_Activity:_ Repeat the full listing exactly.

_Information given:_

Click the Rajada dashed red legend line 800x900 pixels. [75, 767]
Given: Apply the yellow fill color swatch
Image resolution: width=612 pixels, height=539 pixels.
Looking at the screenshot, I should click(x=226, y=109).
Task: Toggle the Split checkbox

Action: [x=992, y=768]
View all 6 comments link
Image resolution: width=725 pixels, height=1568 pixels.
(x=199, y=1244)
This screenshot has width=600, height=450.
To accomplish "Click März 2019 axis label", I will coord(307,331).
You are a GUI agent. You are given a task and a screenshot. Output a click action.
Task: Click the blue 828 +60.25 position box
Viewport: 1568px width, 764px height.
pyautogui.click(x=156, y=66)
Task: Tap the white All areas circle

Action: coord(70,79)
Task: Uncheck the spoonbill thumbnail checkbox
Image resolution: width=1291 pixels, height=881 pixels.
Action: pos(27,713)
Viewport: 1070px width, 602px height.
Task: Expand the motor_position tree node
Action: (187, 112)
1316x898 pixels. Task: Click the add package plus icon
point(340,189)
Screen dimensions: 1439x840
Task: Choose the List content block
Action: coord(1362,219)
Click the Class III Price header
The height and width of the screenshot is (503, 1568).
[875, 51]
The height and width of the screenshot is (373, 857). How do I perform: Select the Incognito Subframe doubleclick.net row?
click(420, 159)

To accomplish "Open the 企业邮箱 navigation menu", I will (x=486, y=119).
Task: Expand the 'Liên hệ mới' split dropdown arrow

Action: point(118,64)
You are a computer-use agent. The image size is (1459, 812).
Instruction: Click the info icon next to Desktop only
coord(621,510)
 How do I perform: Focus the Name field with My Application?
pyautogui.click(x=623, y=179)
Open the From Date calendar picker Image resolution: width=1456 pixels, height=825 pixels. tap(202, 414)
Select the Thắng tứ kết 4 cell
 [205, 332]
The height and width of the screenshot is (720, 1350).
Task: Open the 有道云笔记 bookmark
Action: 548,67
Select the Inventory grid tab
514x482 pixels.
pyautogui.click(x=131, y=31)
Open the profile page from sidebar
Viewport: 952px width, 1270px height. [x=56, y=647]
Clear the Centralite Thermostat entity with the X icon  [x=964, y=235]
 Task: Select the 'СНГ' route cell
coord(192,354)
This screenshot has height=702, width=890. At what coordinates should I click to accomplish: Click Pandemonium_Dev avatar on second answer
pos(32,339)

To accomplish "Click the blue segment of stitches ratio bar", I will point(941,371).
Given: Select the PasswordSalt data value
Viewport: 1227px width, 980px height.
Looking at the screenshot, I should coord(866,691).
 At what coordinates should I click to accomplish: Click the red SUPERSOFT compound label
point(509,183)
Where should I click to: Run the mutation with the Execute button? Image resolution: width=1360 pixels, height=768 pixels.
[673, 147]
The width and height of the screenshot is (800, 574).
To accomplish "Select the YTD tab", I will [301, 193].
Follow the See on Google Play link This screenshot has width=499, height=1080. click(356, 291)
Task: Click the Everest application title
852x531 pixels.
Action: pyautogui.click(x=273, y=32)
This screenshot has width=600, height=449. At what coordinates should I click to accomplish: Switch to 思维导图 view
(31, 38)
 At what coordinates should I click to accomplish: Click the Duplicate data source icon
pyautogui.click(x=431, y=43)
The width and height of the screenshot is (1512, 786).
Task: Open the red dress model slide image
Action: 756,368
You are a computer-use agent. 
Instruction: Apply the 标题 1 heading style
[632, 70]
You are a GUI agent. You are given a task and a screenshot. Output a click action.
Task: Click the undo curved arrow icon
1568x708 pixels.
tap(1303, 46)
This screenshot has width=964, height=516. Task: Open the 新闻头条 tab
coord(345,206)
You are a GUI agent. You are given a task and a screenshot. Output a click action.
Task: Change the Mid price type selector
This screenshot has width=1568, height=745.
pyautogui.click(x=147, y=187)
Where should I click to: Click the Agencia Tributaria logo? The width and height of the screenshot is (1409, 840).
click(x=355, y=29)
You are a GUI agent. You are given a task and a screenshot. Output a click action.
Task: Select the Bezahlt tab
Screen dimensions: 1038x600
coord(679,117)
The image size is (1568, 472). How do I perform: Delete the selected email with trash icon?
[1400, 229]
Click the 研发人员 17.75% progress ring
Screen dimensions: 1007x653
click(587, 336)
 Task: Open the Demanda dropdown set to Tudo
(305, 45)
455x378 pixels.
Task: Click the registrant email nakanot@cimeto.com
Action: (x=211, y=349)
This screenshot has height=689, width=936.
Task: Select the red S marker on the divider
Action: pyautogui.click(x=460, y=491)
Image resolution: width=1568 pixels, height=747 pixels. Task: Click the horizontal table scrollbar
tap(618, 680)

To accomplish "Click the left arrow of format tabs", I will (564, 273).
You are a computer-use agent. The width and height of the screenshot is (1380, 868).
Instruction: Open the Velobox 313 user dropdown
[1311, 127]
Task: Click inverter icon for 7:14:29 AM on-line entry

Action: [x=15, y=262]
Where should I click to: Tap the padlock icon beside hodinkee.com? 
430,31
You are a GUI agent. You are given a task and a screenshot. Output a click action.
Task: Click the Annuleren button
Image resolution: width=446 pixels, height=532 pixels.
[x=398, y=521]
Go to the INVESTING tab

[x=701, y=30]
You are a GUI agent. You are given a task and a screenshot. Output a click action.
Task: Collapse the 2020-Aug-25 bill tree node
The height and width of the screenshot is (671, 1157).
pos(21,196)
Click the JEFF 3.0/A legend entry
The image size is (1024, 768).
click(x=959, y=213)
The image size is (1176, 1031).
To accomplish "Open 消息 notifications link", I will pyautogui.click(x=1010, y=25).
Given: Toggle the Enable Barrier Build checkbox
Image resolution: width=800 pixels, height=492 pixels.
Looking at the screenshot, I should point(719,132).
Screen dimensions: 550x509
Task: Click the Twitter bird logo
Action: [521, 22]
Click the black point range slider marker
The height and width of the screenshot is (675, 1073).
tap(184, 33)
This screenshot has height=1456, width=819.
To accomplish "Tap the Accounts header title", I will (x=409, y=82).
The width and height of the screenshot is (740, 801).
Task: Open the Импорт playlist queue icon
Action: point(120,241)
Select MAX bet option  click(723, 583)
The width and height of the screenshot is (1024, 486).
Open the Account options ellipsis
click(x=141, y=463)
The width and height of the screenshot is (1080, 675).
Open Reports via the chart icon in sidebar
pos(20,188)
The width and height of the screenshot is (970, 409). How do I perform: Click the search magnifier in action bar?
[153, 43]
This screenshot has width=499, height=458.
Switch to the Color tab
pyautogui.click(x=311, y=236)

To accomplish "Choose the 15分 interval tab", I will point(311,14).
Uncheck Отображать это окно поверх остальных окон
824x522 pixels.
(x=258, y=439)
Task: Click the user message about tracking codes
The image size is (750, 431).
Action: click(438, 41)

_Output below:_
Click the Rajada dashed red legend line 800x900 pixels. [75, 767]
Given: Apply the yellow fill color swatch
Image resolution: width=612 pixels, height=539 pixels.
Looking at the screenshot, I should click(x=226, y=109).
Task: Toggle the Split checkbox

Action: [x=992, y=768]
View all 6 comments link
Image resolution: width=725 pixels, height=1568 pixels.
(x=199, y=1244)
This screenshot has width=600, height=450.
To accomplish "Click März 2019 axis label", I will coord(307,331).
You are a GUI agent. You are given a task and a screenshot. Output a click action.
Task: Click the blue 828 +60.25 position box
Viewport: 1568px width, 764px height.
pyautogui.click(x=156, y=66)
Task: Tap the white All areas circle

Action: coord(70,79)
Task: Uncheck the spoonbill thumbnail checkbox
Image resolution: width=1291 pixels, height=881 pixels.
Action: pos(27,713)
Viewport: 1070px width, 602px height.
Task: Expand the motor_position tree node
Action: (187, 112)
1316x898 pixels. Task: Click the add package plus icon
point(340,189)
Screen dimensions: 1439x840
Task: Choose the List content block
Action: coord(1362,219)
Click the Class III Price header
The height and width of the screenshot is (503, 1568).
[875, 51]
The height and width of the screenshot is (373, 857). How do I perform: Select the Incognito Subframe doubleclick.net row?
click(420, 159)

To accomplish "Open the 企业邮箱 navigation menu", I will (x=486, y=119).
Task: Expand the 'Liên hệ mới' split dropdown arrow

Action: point(118,64)
You are a computer-use agent. The image size is (1459, 812).
Instruction: Click the info icon next to Desktop only
coord(621,510)
 How do I perform: Focus the Name field with My Application?
pyautogui.click(x=623, y=179)
Open the From Date calendar picker Image resolution: width=1456 pixels, height=825 pixels. tap(202, 414)
Select the Thắng tứ kết 4 cell
 [205, 332]
The height and width of the screenshot is (720, 1350).
Task: Open the 有道云笔记 bookmark
Action: 548,67
Select the Inventory grid tab
514x482 pixels.
pyautogui.click(x=131, y=31)
Open the profile page from sidebar
Viewport: 952px width, 1270px height. [x=56, y=647]
Clear the Centralite Thermostat entity with the X icon  [x=964, y=235]
 Task: Select the 'СНГ' route cell
coord(192,354)
This screenshot has height=702, width=890. At what coordinates should I click to accomplish: Click Pandemonium_Dev avatar on second answer
pos(32,339)

To accomplish "Click the blue segment of stitches ratio bar", I will point(941,371).
Given: Select the PasswordSalt data value
Viewport: 1227px width, 980px height.
Looking at the screenshot, I should coord(866,691).
 At what coordinates should I click to accomplish: Click the red SUPERSOFT compound label
point(509,183)
Where should I click to: Run the mutation with the Execute button? Image resolution: width=1360 pixels, height=768 pixels.
[673, 147]
The width and height of the screenshot is (800, 574).
To accomplish "Select the YTD tab", I will [301, 193].
Follow the See on Google Play link This screenshot has width=499, height=1080. click(356, 291)
Task: Click the Everest application title
852x531 pixels.
Action: pyautogui.click(x=273, y=32)
This screenshot has width=600, height=449. At what coordinates should I click to accomplish: Switch to 思维导图 view
(31, 38)
 At what coordinates should I click to accomplish: Click the Duplicate data source icon
pyautogui.click(x=431, y=43)
The width and height of the screenshot is (1512, 786).
Task: Open the red dress model slide image
Action: 756,368
You are a computer-use agent. 
Instruction: Apply the 标题 1 heading style
[632, 70]
You are a GUI agent. You are given a task and a screenshot. Output a click action.
Task: Click the undo curved arrow icon
1568x708 pixels.
tap(1303, 46)
This screenshot has width=964, height=516. Task: Open the 新闻头条 tab
coord(345,206)
You are a GUI agent. You are given a task and a screenshot. Output a click action.
Task: Change the Mid price type selector
This screenshot has width=1568, height=745.
pyautogui.click(x=147, y=187)
Where should I click to: Click the Agencia Tributaria logo? The width and height of the screenshot is (1409, 840).
click(x=355, y=29)
You are a GUI agent. You are given a task and a screenshot. Output a click action.
Task: Select the Bezahlt tab
Screen dimensions: 1038x600
coord(679,117)
The image size is (1568, 472). How do I perform: Delete the selected email with trash icon?
[1400, 229]
Click the 研发人员 17.75% progress ring
Screen dimensions: 1007x653
click(587, 336)
 Task: Open the Demanda dropdown set to Tudo
(305, 45)
455x378 pixels.
Task: Click the registrant email nakanot@cimeto.com
Action: (x=211, y=349)
This screenshot has height=689, width=936.
Task: Select the red S marker on the divider
Action: pyautogui.click(x=460, y=491)
Image resolution: width=1568 pixels, height=747 pixels. Task: Click the horizontal table scrollbar
tap(618, 680)

To accomplish "Click the left arrow of format tabs", I will (564, 273).
You are a computer-use agent. The width and height of the screenshot is (1380, 868).
Instruction: Open the Velobox 313 user dropdown
[1311, 127]
Task: Click inverter icon for 7:14:29 AM on-line entry

Action: [x=15, y=262]
Where should I click to: Tap the padlock icon beside hodinkee.com? 
430,31
You are a GUI agent. You are given a task and a screenshot. Output a click action.
Task: Click the Annuleren button
Image resolution: width=446 pixels, height=532 pixels.
[x=398, y=521]
Go to the INVESTING tab

[x=701, y=30]
You are a GUI agent. You are given a task and a screenshot. Output a click action.
Task: Collapse the 2020-Aug-25 bill tree node
The height and width of the screenshot is (671, 1157).
pos(21,196)
Click the JEFF 3.0/A legend entry
The image size is (1024, 768).
click(x=959, y=213)
The image size is (1176, 1031).
To accomplish "Open 消息 notifications link", I will pyautogui.click(x=1010, y=25).
Given: Toggle the Enable Barrier Build checkbox
Image resolution: width=800 pixels, height=492 pixels.
Looking at the screenshot, I should point(719,132).
Screen dimensions: 550x509
Task: Click the Twitter bird logo
Action: [521, 22]
Click the black point range slider marker
The height and width of the screenshot is (675, 1073).
tap(184, 33)
This screenshot has height=1456, width=819.
To accomplish "Tap the Accounts header title", I will (x=409, y=82).
The width and height of the screenshot is (740, 801).
Task: Open the Импорт playlist queue icon
Action: point(120,241)
Select MAX bet option  click(723, 583)
The width and height of the screenshot is (1024, 486).
Open the Account options ellipsis
click(x=141, y=463)
The width and height of the screenshot is (1080, 675).
Open Reports via the chart icon in sidebar
pos(20,188)
The width and height of the screenshot is (970, 409). How do I perform: Click the search magnifier in action bar?
[153, 43]
This screenshot has width=499, height=458.
Switch to the Color tab
pyautogui.click(x=311, y=236)

To accomplish "Choose the 15分 interval tab", I will point(311,14).
Uncheck Отображать это окно поверх остальных окон
824x522 pixels.
(x=258, y=439)
Task: Click the user message about tracking codes
The image size is (750, 431).
Action: click(438, 41)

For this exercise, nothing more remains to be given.